═════ Source extract ═════

Cannot train using spanbert

1nefootstep commented 3 years ago

Hello, I tried to train using spanbert-base with this configuration

export OUTPUT_DIR=model_output
export CACHE_DIR=cache
export DATA_DIR=data

python run_coref.py \
        --output_dir=$OUTPUT_DIR \
        --cache_dir=$CACHE_DIR \
        --model_type=SpanBERT \
        --model_name_or_path=SpanBERT/spanbert-base-cased \
        --tokenizer_name=bert-base-cased \
        --config_name=SpanBERT/spanbert-base-cased  \
        --train_file=$DATA_DIR/train.english.jsonlines \
        --predict_file=$DATA_DIR/dev.english.jsonlines \
        --do_train \
        --do_eval \
        --num_train_epochs=129 \
        --logging_steps=500 \
        --save_steps=3000 \
        --eval_steps=1000 \
        --max_seq_length=384 \
        --train_file_cache=$DATA_DIR/train.english.384.pkl \
        --predict_file_cache=$DATA_DIR/dev.english.384.pkl \
        --gradient_accumulation_steps=1 \
        --normalise_loss \
        --max_total_seq_len=400 \
        --experiment_name="s2e-model" \
        --warmup_steps=5600 \
        --adam_epsilon=1e-6 \
        --amp \   
        --head_learning_rate=3e-4 \
        --learning_rate=1e-5 \
        --adam_beta2=0.98 \
        --weight_decay=0.01 \
        --dropout_prob=0.3 \
        --save_if_best \
        --top_lambda=0.4  \
        --tensorboard_dir=$OUTPUT_DIR/tb \
        --overwrite_output_dir \
        --conll_path_for_eval=$DATA_DIR/dev.english.v4_gold_conll

and got this error: AttributeError: 'BertConfig' object has no attribute 'attention_window'

Then I changed the model instantiated in modeling.py from self.longformer = LongformerModel(config) to self.longformer = BertModel(config)

and got this error: RuntimeError: CUDA error: CUBLAS_STATUS_ALLOC_FAILED when calling cublasCreate(handle)

Any help would be greatly appreciated!

yuvalkirstain commented 3 years ago

Hey, perhaps try to also rename self.longformer to self.bert and try to debug exactly where it crashes (hopefully it won't). If that won't do the trick, print here the entire error traceback and I'll try to help. In general, we don't recommend using our code with SpanBERT due to its limited sequence length.

═════ Entries provided ═════

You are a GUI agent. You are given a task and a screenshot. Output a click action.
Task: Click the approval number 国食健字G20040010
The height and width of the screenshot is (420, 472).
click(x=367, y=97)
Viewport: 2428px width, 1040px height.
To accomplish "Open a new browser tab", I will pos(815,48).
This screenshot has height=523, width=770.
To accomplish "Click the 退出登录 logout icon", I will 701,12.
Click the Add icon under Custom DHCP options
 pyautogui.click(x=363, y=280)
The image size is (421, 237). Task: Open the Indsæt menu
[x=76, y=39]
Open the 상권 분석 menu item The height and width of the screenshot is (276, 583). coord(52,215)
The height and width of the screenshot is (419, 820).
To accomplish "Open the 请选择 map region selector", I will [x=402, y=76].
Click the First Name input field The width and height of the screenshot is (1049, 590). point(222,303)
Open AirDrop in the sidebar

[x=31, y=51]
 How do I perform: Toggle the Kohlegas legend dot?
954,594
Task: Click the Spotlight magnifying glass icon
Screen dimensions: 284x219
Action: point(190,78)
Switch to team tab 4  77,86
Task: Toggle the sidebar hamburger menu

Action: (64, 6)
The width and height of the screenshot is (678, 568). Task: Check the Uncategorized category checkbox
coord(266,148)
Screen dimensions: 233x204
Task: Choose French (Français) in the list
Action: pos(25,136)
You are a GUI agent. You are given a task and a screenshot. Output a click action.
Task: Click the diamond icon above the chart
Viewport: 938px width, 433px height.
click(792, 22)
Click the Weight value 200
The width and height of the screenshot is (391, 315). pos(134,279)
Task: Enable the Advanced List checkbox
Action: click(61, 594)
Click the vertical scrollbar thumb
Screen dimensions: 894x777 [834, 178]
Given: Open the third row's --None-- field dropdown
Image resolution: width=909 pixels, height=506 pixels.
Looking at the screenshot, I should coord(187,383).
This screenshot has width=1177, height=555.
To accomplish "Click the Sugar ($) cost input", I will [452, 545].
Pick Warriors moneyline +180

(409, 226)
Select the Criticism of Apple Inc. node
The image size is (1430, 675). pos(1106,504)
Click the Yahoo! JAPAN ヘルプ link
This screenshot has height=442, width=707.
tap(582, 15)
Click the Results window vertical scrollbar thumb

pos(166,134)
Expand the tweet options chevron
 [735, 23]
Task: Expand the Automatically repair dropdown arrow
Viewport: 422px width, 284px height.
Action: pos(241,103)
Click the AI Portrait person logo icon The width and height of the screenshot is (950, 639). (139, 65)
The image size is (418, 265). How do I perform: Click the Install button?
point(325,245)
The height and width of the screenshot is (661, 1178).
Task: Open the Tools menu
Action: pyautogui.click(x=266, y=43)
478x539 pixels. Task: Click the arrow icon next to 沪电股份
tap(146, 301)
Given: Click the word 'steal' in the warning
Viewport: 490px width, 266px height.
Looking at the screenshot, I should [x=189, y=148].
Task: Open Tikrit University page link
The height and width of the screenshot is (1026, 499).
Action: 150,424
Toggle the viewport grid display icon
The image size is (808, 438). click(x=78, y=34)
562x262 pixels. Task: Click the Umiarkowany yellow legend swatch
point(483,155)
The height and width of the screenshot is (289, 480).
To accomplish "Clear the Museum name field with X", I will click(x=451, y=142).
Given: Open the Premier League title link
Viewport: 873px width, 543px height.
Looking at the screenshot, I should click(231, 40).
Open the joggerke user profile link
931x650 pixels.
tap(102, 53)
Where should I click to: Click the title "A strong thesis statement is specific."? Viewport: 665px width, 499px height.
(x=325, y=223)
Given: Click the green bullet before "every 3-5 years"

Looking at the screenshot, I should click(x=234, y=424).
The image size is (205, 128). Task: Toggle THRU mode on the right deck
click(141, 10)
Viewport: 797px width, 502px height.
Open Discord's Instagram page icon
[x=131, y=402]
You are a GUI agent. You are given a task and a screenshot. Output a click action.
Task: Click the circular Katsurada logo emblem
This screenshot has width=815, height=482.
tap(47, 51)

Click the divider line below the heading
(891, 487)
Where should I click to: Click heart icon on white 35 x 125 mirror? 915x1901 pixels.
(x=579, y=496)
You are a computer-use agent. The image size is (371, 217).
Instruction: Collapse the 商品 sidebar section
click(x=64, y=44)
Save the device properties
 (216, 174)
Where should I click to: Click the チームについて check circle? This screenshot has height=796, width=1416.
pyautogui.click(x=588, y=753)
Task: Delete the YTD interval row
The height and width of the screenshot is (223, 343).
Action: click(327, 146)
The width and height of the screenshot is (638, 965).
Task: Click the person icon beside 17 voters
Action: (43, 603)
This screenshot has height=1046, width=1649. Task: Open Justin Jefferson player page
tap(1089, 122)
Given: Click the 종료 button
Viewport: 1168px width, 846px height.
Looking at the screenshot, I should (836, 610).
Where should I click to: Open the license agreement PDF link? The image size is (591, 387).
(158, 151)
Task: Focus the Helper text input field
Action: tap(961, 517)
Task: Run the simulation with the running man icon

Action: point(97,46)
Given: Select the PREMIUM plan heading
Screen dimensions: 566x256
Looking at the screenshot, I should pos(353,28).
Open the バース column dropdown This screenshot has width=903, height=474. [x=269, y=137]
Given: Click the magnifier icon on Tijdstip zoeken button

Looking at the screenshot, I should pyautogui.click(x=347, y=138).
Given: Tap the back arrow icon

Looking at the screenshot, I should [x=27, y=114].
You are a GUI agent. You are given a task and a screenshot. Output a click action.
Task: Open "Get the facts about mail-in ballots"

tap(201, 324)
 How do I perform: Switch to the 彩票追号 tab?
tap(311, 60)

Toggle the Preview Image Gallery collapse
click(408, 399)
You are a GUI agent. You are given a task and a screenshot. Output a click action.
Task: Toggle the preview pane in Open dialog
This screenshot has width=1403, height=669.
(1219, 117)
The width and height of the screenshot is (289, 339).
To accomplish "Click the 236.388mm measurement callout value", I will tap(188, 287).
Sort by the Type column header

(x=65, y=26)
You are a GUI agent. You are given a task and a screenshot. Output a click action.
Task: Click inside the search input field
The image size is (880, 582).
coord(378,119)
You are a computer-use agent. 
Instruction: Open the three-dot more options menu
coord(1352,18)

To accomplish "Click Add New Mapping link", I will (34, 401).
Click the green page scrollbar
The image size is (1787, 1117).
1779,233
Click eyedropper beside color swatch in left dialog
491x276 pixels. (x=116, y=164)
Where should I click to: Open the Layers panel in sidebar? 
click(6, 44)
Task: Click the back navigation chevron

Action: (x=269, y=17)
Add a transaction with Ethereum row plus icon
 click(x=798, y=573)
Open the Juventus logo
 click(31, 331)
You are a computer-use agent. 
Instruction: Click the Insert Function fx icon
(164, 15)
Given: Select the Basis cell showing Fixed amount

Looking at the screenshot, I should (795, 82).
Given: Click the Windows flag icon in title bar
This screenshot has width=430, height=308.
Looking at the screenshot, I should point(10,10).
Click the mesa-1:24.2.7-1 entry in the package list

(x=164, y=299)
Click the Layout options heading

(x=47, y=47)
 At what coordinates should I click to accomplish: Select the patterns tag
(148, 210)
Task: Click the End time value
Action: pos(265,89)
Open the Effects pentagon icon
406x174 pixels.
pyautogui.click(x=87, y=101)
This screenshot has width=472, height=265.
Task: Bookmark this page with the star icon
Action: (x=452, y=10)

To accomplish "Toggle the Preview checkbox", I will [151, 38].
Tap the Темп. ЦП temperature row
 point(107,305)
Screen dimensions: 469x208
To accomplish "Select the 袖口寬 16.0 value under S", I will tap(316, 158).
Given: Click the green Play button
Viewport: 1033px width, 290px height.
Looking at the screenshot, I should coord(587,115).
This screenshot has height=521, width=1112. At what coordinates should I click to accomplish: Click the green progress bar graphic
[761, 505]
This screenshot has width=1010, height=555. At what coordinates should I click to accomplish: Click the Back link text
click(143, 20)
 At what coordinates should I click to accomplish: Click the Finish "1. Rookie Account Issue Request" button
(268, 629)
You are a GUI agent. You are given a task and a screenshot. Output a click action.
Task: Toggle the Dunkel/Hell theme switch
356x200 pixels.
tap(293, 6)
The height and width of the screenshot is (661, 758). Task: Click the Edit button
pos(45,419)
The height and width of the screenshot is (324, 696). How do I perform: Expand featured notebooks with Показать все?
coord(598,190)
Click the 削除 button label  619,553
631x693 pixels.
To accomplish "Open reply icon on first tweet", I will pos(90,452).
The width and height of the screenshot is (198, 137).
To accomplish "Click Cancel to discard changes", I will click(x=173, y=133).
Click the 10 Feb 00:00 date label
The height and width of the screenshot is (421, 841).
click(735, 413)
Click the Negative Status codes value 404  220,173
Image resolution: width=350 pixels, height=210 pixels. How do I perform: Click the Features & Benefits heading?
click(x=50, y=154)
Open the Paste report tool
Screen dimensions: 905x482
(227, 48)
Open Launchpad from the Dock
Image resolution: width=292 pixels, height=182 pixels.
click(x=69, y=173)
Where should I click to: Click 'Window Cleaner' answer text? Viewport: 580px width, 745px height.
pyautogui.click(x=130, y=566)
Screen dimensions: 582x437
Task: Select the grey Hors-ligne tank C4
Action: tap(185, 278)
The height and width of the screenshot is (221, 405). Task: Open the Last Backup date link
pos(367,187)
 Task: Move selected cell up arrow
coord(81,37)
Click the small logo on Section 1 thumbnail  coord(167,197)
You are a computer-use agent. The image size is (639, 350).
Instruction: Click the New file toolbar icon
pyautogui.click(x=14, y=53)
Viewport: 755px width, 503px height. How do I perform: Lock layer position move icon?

═════

What to do
Reproduce the passage of the SpanBERT training thread from "Then I changed" up to and including "limited sequence length.".

Output
Then I changed the model instantiated in modeling.py from self.longformer = LongformerModel(config) to self.longformer = BertModel(config)

and got this error: RuntimeError: CUDA error: CUBLAS_STATUS_ALLOC_FAILED when calling cublasCreate(handle)

Any help would be greatly appreciated!

yuvalkirstain commented 3 years ago

Hey, perhaps try to also rename self.longformer to self.bert and try to debug exactly where it crashes (hopefully it won't). If that won't do the trick, print here the entire error traceback and I'll try to help. In general, we don't recommend using our code with SpanBERT due to its limited sequence length.